Exercise 2: Parkinsons

This dataset is composed of a range of biomedical voice measurements from 31 people, 23 with Parkinson’s disease (PD). Each column in the table is a particular voice measure, and each row corresponds one of 195 voice recording from these individuals (“name” column). The main aim of the data is to discriminate healthy people from those with PD, according to “status” column which is set to 0 for healthy and 1 for PD.

The data is available at The UCI Machine Learning Repository in ASCII CSV format. The rows of the CSV file contain an instance corresponding to one voice recording. There are around six recordings per patient, the name of the patient is identified in the first column. There are 24 variables in the file, including the persons name in column 1.

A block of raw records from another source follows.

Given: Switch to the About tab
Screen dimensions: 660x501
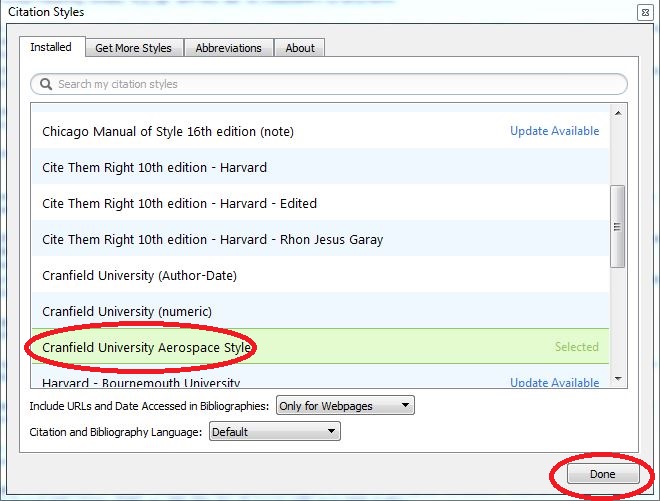Looking at the screenshot, I should tap(300, 48).
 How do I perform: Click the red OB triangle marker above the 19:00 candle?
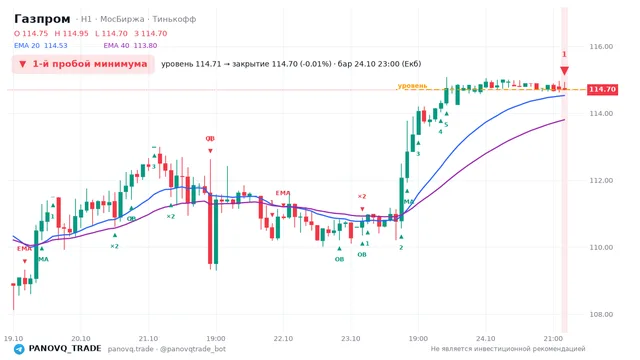(x=210, y=151)
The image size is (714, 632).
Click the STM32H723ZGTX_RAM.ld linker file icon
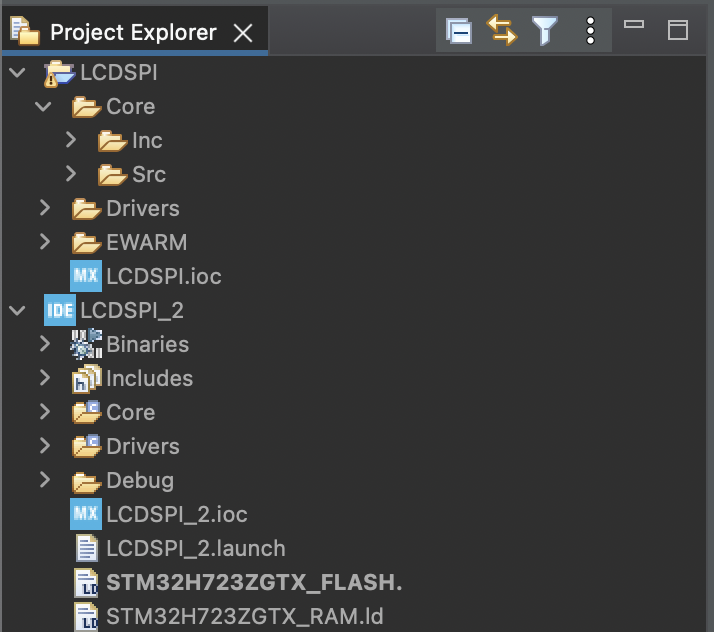click(87, 616)
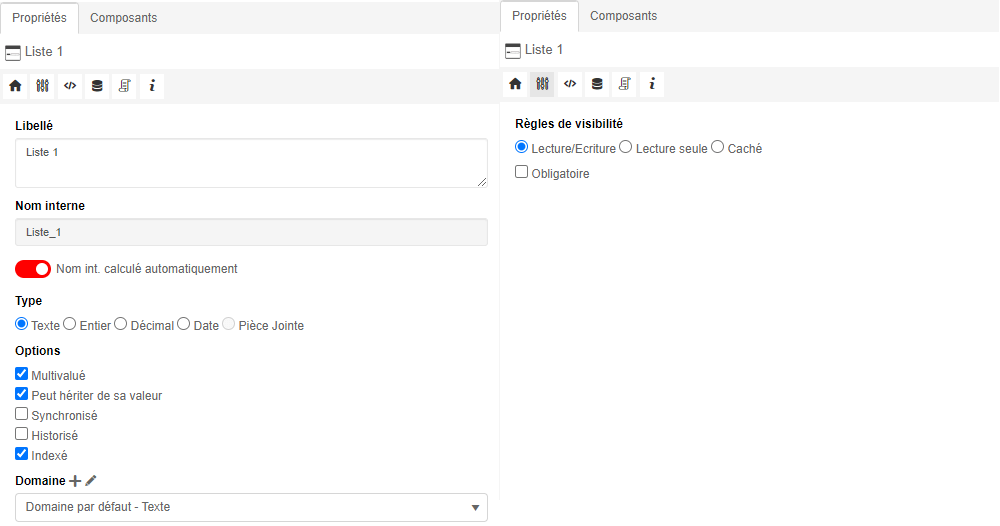Check the Synchronisé option
The height and width of the screenshot is (526, 1000).
pyautogui.click(x=22, y=414)
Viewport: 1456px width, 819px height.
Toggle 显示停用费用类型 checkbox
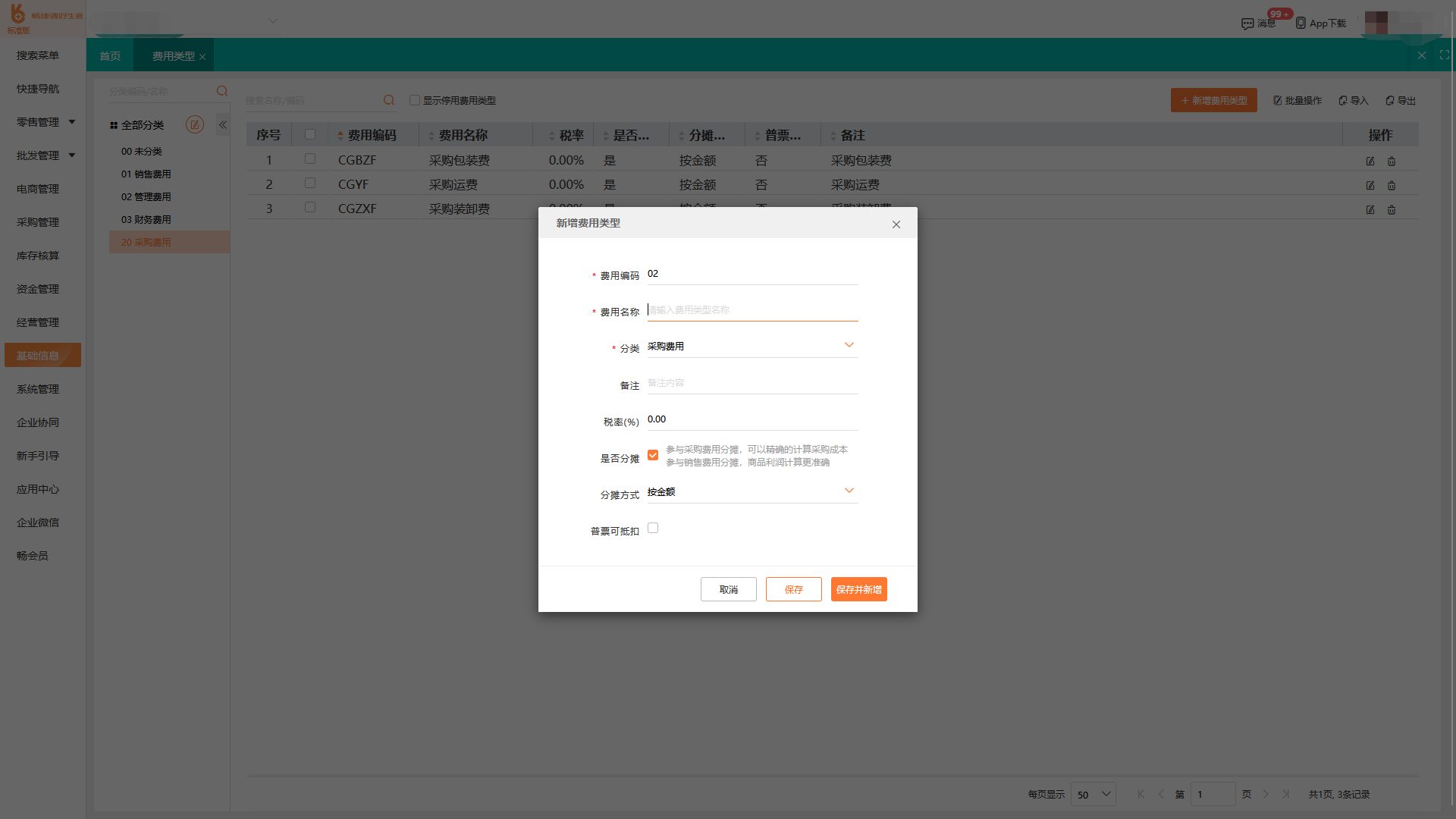click(x=414, y=100)
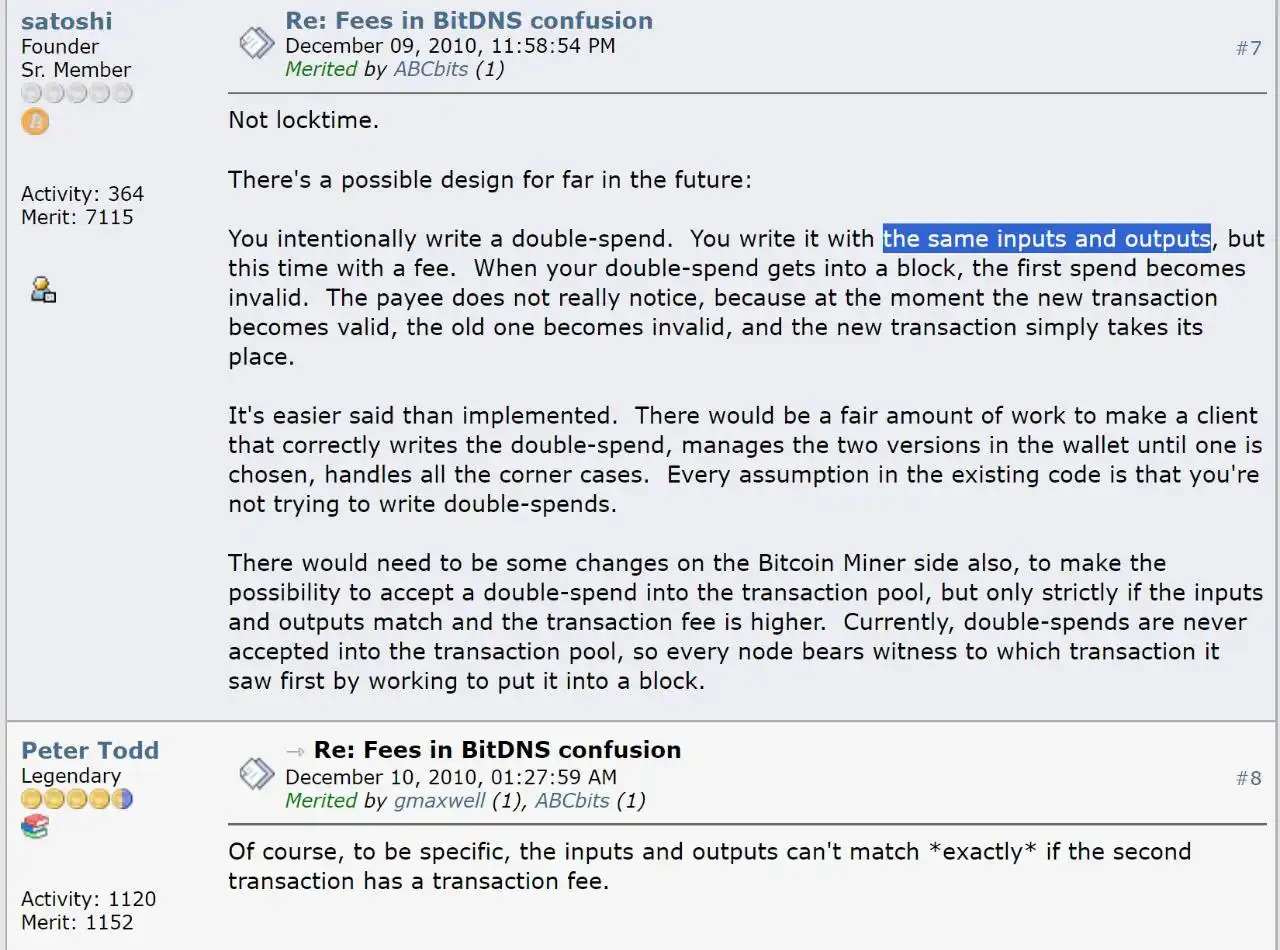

The data are originally analysed in: Max A. Little, Patrick E. McSharry, Eric J. Hunter, Lorraine O. Ramig (2008), ‘Suitability of dysphonia measurements for telemonitoring of Parkinson’s disease’, IEEE Transactions on Biomedical Engineering (to appear).

library(cassowaryr)
# Load the data
data(pk)
  1. How many pairwise plots would you need to look at, to look at all of them?
  1. Compute several of the scagnostics (monotonic, outlying, clumpy2) for the first five variables of variables, except for name. (Note: We are using just five for computing speed, but the scagnostics could be calculated on all variables.)
# Compute the scagnostics on the relevant variables
s <- calc_scags_wide(pk[,2:5],
                scags=c("outlying","monotonic",
                        "clumpy2"))
s
  1. Sort the scagnostics, separately by the values on (i) monotonic (ii) outlying (iii) clumpy2, and plot the pair of variables with the highest values on each.
  1. Make an interactive scatterplot matrix. Browse over it to choose other interesting pairs of variables and make the plots.
  1. The scagnostics help us to find interesting associations between pairs of variables. However, the problem here is to detect differences between Parkinsons patients and normal patients. How would you go about that? Think about some ideas long the line of scagnostics but look for differences between the two groups.

Exercise 3: Challenges

For each of the data sets, c1, 
, c7 from the mulgar package, use the grand tour to view and try to identify structure (outliers, clusters, non-linear relationships).

👌 Finishing up

Make sure you say thanks and good-bye to your tutor. This is a time to also report what you enjoyed and what you found difficult.